You would have to be living under a rock to not hear about the importance of carbohydrates in training for an endurance event.

However, the general public seems to think protein is the only thing any athlete needs (insert movie clip of Sylvester Stallone, aka Rocky Balboa, downing a glass of raw eggs and pumping fists in air).

Truth is, both protein and carbs are necessary for optimal performance. But like carbs, there are lots of misconceptions about protein. Here’s the skinny on three of them:

Protein Myth #1: More is better.  Athletes need more protein than couch potatoes but there is a point where more is not better.  The average Joe-Shmoe needs 0.8 grams of protein for each kilogram of body weight (g/kg) and the average GOTRIbal woman needs 1.2 – 1.7 g/kg of protein each day (roughly between 50 and 75 grams for most women). Any extra will be converted to body fat and not used for muscle-building.

Protein Myth#2: Vegan diets have plenty of protein. Vegan diets can have adequate amounts of protein if the vegan has accurate information on protein and applies it correctly.  Unfortunately, many vegans don’t and this puts them at risk for having to break down muscle tissue to meet their body’s protein needs.

Protein Myth#3: All proteins are the same.  Many vegetarians believe that simply eating nuts and seeds will give them the same amount and quality of protein as meat or eggs. Nothing could be farther from the truth.
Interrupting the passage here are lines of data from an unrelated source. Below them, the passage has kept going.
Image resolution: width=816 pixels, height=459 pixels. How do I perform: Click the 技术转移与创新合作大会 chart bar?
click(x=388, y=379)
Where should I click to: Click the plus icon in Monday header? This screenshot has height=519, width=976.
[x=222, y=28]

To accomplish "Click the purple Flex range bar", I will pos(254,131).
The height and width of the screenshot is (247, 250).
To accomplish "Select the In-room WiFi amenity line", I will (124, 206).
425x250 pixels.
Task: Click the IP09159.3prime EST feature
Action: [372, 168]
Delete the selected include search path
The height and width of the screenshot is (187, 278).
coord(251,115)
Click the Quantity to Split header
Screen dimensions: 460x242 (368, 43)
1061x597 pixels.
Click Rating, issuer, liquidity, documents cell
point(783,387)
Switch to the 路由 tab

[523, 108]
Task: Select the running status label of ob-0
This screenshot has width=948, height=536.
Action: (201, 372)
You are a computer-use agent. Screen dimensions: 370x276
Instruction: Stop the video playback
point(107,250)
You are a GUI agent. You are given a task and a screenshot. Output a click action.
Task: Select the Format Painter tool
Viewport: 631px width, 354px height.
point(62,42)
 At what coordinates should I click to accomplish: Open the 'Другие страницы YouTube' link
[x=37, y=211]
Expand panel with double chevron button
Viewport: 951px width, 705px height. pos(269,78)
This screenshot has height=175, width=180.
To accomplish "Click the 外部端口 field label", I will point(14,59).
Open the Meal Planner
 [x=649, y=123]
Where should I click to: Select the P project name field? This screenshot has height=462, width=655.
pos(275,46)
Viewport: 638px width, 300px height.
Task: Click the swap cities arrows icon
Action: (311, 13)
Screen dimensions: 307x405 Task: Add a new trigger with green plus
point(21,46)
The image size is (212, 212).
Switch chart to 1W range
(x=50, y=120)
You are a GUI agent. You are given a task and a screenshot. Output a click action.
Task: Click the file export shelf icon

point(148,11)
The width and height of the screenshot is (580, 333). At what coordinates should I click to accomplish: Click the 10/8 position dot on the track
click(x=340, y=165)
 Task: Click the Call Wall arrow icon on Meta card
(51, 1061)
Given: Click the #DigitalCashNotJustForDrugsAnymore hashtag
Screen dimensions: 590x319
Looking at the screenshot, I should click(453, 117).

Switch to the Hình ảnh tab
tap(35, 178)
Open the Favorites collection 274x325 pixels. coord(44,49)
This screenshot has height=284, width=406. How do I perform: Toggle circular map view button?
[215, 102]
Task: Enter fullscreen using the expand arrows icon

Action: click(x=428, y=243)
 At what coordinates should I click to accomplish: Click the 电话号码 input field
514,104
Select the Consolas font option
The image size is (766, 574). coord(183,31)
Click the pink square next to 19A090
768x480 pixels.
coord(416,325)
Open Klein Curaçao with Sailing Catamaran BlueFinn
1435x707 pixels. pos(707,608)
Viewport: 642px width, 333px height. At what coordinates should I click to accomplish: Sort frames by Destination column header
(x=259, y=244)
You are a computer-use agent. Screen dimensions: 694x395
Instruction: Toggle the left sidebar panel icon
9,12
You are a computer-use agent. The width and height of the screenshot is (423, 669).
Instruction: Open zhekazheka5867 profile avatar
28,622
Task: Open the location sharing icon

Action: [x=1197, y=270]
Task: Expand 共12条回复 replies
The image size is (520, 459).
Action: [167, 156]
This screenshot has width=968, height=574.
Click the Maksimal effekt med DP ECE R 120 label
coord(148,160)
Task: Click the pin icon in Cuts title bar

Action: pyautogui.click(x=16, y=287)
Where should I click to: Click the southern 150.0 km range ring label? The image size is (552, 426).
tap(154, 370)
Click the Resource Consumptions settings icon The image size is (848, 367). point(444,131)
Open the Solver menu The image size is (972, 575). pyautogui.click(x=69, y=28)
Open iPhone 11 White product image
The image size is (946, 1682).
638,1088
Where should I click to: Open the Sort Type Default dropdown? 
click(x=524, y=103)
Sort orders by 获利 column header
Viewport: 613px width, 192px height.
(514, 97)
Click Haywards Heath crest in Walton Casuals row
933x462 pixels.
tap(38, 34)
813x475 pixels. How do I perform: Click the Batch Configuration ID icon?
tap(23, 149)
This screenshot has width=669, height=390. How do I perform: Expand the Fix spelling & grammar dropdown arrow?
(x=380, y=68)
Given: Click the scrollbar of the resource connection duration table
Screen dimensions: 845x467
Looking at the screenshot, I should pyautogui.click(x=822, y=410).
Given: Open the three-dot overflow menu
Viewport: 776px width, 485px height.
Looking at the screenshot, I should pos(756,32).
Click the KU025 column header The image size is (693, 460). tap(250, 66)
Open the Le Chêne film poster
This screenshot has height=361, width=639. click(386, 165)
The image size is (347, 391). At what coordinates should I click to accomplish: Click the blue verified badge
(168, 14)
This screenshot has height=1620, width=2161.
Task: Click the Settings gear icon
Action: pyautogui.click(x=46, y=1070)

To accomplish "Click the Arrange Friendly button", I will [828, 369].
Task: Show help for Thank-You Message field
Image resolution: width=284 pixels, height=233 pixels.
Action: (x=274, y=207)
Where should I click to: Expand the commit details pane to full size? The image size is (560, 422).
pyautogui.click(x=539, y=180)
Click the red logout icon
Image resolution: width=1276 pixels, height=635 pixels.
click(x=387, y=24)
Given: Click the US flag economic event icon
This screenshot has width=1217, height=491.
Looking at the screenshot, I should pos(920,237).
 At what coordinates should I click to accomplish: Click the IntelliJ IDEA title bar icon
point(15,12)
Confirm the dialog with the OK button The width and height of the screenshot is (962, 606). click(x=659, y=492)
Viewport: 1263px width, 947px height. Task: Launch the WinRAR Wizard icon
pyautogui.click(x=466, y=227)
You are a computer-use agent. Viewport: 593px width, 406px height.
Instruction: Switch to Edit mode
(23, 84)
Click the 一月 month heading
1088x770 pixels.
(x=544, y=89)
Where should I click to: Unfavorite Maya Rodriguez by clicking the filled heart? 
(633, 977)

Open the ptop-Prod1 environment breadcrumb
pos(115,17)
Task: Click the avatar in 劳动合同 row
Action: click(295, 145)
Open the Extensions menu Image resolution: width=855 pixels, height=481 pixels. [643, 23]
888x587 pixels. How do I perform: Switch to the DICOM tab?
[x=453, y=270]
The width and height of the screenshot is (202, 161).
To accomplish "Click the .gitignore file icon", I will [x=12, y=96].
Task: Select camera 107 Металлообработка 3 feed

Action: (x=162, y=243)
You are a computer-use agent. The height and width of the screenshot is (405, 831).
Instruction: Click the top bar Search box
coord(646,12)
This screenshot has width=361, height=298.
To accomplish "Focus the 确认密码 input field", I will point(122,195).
There are nine essential amino acids that humans need for optimal health and animal foods have the correct amounts and proportions of all nine of them. Plant proteins are usually lacking in one or more amino acids making it necessary to get a variety of plant proteins each day to ensure adequate protein intake. In addition, animal protein has higher “digestibility” than plant proteins, meaning that all of the amino acids from animal foods are easily digested and absorbed.

How is protein quality assessed?  Scientists use the “Protein Digestibility Corrected Amino Acid Score (PDCAAS) to evaluate protein quality, which is based on the amino acid requirements of humans. Eggs have the highest PDCAAS score and are considered the gold standard for high quality protein foods. Meat and dairy foods are second, followed by soy foods, grains, nuts and seeds.

Vegetarians who are well-versed in protein quality of plant foods and who consume one or more animal source of protein, i.e, milk or eggs, will have no problem meeting their protein needs. In fact, vegetarian diets – when done correctly – are extremely healthy and more likely to prevent heart disease, cancer, and obesity than meat-containing diets. The key is knowing how to get the right kinds (and amounts) of protein each day.